Here's what we actually did:

  • Stripped out the SDR layer for 90 days as a test
  • Set minimum qualification criteria in Hubspot — reps had to manually fill 5 specific fields or deals were blocked
  • Weekly coaching with each AE on their own disqualification decisions
  • Rebuilt compensation so qualified deals mattered more than volume
  • Tracked decision velocity instead of activity
  • First month was chaos. Second month pipeline quality went up 40%, AE retention improved, and we cut forecast accuracy errors by half. Turns out when people own their mistakes, they make fewer of them. Sales wasn't actually lazy — we were making it impossible to do the job right.

    Mar 24

    Hired a product person with zero startup experience instead of the guy with 15 years at big tech. Everyone thought I was nuts. But the experienced guy would've optimized us into irrelevance while the new person actually talked to customers and killed features nobody used. We went from drowning in scope to shipping stuff people paid for.

    Mar 24

    I'll push back on this framing a bit. We killed a whole product line at my company three years ago—felt stupid because we'd just invested heavily in it. Everyone thought I was making a panic move.

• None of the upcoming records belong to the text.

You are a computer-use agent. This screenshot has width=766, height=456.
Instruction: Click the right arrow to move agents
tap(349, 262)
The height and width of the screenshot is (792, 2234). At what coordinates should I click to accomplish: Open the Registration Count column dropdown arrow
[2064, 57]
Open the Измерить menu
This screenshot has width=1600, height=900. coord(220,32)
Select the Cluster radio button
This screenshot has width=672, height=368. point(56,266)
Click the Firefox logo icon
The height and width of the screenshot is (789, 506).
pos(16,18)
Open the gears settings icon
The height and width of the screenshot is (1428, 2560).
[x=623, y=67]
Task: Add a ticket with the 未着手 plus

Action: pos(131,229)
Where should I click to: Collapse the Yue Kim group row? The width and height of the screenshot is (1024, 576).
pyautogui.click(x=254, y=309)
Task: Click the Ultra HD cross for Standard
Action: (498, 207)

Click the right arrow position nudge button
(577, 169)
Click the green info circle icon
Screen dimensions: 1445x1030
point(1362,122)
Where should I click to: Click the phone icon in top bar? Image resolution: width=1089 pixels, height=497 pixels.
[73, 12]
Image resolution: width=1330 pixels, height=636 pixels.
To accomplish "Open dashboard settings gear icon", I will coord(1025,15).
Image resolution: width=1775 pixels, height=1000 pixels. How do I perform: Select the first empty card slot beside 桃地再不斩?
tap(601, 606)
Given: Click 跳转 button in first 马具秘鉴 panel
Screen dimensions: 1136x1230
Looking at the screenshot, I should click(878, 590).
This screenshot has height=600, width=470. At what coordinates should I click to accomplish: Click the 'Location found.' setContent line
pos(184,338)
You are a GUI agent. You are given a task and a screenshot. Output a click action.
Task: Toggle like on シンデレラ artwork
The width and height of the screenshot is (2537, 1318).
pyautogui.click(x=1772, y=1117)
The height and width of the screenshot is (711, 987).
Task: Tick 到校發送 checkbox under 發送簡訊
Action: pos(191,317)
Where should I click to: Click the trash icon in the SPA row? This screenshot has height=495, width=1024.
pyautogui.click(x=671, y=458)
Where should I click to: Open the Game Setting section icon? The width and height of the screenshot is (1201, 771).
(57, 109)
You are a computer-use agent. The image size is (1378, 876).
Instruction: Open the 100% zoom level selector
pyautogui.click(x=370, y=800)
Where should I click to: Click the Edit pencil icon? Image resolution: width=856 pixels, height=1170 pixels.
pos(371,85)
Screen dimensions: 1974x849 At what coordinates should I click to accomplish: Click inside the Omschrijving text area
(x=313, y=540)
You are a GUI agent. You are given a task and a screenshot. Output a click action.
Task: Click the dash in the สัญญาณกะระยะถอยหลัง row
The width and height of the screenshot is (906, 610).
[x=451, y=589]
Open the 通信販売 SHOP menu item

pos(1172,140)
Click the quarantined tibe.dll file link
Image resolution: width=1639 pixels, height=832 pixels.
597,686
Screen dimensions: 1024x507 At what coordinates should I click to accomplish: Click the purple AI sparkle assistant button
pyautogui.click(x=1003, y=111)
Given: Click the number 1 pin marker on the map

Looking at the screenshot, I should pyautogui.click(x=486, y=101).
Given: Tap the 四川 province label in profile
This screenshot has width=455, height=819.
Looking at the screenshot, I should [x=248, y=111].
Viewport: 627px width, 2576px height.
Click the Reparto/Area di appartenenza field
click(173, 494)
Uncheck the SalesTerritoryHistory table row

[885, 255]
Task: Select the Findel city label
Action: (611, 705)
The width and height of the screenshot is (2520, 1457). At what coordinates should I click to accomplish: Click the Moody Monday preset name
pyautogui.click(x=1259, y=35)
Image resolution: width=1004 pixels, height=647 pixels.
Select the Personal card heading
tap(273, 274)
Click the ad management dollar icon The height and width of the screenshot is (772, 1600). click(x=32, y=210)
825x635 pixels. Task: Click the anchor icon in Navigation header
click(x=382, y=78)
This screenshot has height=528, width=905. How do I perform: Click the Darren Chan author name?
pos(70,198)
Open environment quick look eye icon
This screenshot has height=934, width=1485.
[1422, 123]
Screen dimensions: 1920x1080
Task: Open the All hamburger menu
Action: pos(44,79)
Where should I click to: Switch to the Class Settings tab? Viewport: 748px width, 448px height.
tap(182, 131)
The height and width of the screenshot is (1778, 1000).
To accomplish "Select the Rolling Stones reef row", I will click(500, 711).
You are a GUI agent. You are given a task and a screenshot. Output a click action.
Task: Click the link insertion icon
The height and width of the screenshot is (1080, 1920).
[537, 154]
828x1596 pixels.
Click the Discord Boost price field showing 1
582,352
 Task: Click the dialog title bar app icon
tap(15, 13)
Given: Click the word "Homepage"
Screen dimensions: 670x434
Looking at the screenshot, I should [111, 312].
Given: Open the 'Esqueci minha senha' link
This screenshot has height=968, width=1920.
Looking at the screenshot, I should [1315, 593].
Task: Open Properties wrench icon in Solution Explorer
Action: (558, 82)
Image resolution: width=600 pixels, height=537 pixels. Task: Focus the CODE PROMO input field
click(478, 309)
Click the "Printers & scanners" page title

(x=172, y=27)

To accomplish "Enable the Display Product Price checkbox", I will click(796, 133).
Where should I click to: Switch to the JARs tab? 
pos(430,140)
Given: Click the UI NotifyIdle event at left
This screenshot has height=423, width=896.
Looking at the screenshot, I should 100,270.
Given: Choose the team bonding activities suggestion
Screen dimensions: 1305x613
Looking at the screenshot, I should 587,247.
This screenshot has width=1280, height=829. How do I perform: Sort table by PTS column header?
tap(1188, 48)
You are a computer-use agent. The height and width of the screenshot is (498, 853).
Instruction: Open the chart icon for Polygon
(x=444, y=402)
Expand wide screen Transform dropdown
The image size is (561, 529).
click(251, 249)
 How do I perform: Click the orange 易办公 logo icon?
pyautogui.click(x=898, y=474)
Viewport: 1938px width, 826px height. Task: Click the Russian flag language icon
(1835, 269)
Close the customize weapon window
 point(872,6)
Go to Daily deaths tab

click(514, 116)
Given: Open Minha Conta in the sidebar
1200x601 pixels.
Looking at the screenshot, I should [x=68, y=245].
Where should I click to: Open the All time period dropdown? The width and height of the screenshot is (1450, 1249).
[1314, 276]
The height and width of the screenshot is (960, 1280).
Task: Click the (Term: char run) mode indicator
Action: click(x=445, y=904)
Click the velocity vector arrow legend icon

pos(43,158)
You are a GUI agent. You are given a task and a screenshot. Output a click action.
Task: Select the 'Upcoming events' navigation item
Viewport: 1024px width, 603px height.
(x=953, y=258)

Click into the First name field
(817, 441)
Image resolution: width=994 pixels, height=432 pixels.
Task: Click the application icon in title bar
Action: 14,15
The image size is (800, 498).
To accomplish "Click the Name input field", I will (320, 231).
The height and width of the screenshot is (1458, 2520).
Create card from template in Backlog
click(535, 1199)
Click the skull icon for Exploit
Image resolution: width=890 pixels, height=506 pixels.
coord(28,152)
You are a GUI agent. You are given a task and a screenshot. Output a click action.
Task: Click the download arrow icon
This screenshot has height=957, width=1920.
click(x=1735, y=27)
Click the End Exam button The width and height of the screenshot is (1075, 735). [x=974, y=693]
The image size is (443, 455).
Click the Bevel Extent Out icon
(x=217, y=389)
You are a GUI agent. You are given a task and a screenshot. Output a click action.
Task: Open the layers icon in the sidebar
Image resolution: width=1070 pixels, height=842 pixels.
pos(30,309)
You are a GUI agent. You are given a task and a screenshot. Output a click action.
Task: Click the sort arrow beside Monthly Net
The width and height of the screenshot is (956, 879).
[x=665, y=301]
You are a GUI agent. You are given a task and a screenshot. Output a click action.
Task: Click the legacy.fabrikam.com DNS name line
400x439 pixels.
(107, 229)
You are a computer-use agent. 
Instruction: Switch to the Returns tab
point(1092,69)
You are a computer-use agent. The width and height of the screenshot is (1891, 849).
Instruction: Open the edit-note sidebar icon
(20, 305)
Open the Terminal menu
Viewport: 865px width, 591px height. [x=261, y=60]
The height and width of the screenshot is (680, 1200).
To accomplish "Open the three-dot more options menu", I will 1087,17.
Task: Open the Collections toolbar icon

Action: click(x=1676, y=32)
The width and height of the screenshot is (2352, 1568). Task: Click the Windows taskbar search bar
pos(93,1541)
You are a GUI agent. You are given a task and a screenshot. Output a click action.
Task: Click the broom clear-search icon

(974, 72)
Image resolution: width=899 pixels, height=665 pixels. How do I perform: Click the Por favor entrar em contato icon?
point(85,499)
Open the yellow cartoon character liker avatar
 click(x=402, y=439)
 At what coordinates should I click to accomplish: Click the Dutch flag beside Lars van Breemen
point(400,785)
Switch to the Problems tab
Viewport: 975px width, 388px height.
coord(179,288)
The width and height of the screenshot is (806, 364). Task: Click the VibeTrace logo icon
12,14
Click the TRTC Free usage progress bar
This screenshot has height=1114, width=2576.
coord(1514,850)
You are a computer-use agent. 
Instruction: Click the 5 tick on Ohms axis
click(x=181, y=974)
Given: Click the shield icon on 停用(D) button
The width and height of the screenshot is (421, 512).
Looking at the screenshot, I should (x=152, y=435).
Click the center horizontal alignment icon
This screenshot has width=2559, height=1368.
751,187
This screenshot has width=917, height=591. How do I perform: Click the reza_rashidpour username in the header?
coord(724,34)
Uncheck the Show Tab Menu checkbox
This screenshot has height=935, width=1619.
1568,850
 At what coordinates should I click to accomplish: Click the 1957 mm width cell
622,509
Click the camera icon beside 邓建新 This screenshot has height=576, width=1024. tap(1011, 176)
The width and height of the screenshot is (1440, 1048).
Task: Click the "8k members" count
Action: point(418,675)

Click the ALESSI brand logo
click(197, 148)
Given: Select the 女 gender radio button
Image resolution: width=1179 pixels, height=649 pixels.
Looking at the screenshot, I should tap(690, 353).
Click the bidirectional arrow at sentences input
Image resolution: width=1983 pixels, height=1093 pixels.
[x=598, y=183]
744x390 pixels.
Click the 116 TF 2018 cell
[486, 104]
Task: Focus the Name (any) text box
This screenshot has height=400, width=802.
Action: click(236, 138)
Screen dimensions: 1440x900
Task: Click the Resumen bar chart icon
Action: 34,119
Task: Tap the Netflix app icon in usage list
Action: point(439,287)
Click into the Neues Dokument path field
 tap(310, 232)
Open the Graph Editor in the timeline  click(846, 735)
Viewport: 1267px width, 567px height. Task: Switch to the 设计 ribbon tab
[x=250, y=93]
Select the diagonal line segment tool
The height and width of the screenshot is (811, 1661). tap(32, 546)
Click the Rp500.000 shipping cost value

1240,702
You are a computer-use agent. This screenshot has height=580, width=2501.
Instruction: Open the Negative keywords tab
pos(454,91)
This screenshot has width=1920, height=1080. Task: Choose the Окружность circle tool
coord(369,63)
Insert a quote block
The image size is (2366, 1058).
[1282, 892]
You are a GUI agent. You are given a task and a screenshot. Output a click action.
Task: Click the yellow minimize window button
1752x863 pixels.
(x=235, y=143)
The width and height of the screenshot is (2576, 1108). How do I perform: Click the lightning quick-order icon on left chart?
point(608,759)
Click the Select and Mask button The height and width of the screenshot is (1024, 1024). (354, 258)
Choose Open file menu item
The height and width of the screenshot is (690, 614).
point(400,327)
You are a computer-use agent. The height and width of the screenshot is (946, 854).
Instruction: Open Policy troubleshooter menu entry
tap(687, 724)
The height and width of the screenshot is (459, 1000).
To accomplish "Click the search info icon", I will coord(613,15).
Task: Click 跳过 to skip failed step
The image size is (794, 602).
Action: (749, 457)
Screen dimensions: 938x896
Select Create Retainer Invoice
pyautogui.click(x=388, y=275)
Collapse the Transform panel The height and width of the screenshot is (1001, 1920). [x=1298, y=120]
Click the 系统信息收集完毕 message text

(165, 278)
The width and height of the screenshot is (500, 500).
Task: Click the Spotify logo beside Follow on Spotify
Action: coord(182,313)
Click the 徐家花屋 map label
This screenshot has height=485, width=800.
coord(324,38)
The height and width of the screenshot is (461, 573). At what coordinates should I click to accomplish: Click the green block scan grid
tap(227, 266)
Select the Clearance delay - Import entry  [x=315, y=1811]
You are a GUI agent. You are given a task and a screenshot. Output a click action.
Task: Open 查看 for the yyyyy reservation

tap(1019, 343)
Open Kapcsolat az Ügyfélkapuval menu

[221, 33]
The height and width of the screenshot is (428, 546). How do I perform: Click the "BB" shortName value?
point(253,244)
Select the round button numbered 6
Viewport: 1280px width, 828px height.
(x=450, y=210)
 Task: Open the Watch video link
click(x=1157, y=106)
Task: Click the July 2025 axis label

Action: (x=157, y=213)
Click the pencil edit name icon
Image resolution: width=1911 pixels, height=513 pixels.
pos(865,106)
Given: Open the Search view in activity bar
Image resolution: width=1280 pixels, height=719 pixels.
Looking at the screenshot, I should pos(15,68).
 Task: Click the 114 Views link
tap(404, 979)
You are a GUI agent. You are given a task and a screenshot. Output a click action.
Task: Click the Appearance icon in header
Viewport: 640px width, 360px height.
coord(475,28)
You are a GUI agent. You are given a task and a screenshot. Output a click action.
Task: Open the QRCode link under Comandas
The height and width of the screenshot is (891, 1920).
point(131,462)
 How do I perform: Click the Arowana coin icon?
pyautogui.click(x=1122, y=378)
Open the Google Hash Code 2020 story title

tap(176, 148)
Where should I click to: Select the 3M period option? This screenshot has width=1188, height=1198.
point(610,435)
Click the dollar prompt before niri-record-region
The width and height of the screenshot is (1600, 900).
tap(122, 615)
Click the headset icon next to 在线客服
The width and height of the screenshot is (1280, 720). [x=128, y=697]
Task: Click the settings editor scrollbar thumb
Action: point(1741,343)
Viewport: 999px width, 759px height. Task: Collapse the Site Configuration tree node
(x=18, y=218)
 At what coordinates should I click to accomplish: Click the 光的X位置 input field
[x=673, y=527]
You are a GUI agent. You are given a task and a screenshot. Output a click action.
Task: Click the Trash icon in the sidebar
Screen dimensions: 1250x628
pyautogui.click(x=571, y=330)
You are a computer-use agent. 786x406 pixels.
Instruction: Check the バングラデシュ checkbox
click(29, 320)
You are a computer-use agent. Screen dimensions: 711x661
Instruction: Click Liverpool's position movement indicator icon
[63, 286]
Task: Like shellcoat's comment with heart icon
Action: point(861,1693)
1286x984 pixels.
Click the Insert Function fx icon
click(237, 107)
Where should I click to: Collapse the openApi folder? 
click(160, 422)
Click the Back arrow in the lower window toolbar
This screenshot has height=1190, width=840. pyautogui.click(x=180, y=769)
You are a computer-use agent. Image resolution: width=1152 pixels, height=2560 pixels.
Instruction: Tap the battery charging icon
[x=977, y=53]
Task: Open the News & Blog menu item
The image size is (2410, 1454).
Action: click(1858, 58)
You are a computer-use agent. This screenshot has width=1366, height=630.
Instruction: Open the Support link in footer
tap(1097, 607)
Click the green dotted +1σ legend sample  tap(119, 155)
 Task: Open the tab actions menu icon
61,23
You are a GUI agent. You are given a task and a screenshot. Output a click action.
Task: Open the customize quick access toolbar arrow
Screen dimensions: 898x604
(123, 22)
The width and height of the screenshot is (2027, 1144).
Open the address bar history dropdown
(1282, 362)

    Turned out right? Not really. Killing it was necessary, but it didn't lead to some hidden win. We just... recovered from a bad investment. That's it. No silver lining story.

    I think we oversell these narratives. The decision felt wrong because it WAS rough. We had to lay people off. Revenue dipped for two quarters. But doing it sooner rather than later meant we had cash to double down on what was actually working.

    The real lesson wasn't "trust your gut, it'll work out." It was "if you're bleeding money on something, cut it faster than you think you should, and accept that sometimes the right call just sucks in the moment." No redemptive twist needed.

    I've seen too many founders frame every hard decision as a calculated risk that paid off in the end. Sometimes you just make the least-bad choice with incomplete information. That's the actual work of building something—not some hero moment where you were right all along, you just had to wait.

    Mar 24

    Hired someone with zero marketing background for a senior role at my last company. Everyone pushed back — we needed domain expertise, they said. But she had sharp instincts and asked questions we'd stopped asking.

    Turned out our playbook was stale. She rebuilt our go-to-market from scratch without the baggage. Revenue impact was real — not transformational, but +35% YoY.

    The thing nobody talks about: the right person can matter more than the right resume. That said, what was the context for your decision? Team size? Industry?

    Mar 24

    Pushed hard to migrate our entire auth infrastructure to OAuth 2.0 with MFA in 2019. Company thought it was overkill—too expensive, slowed onboarding by maybe 3 days per new hire. I got pushback for 4 months straight.

    Then we got hit with a credential stuffing attack in 2021. Zero damage because of those controls. Meanwhile, competitors without MFA lost customer data and spent 6 figures on remediation. We also landed 3 enterprise contracts that year specifically because we had certifications that required MFA.

    The kicker: that "slow" onboarding process? Turned out developers preferred it. Made them feel secure. Retention went up 12%.

    Sometimes the thing that feels wrong upfront is just the thing nobody's willing to fund until a crisis forces it. If you're in security and something keeps nagging at you as a gap, push it anyway. You're usually right.

    Mar 24

    Killed our biggest deal mid-pipeline because the customer kept ghosting — boss was furious. Turned out they were stringing us along and would've been a 6-month support nightmare. That forced us to focus on qualified leads instead of chasing ghosts.

    Mar 24

    Pushed back hard on moving our entire infrastructure to Kubernetes when the team wanted it. Everyone thought I was being stubborn. Turned out we didn't need the complexity—spent two years just managing the platform instead of shipping. We rolled back to ECS, cut ops overhead by 40%, and actually shipped features again. Sometimes the simpler thing wins.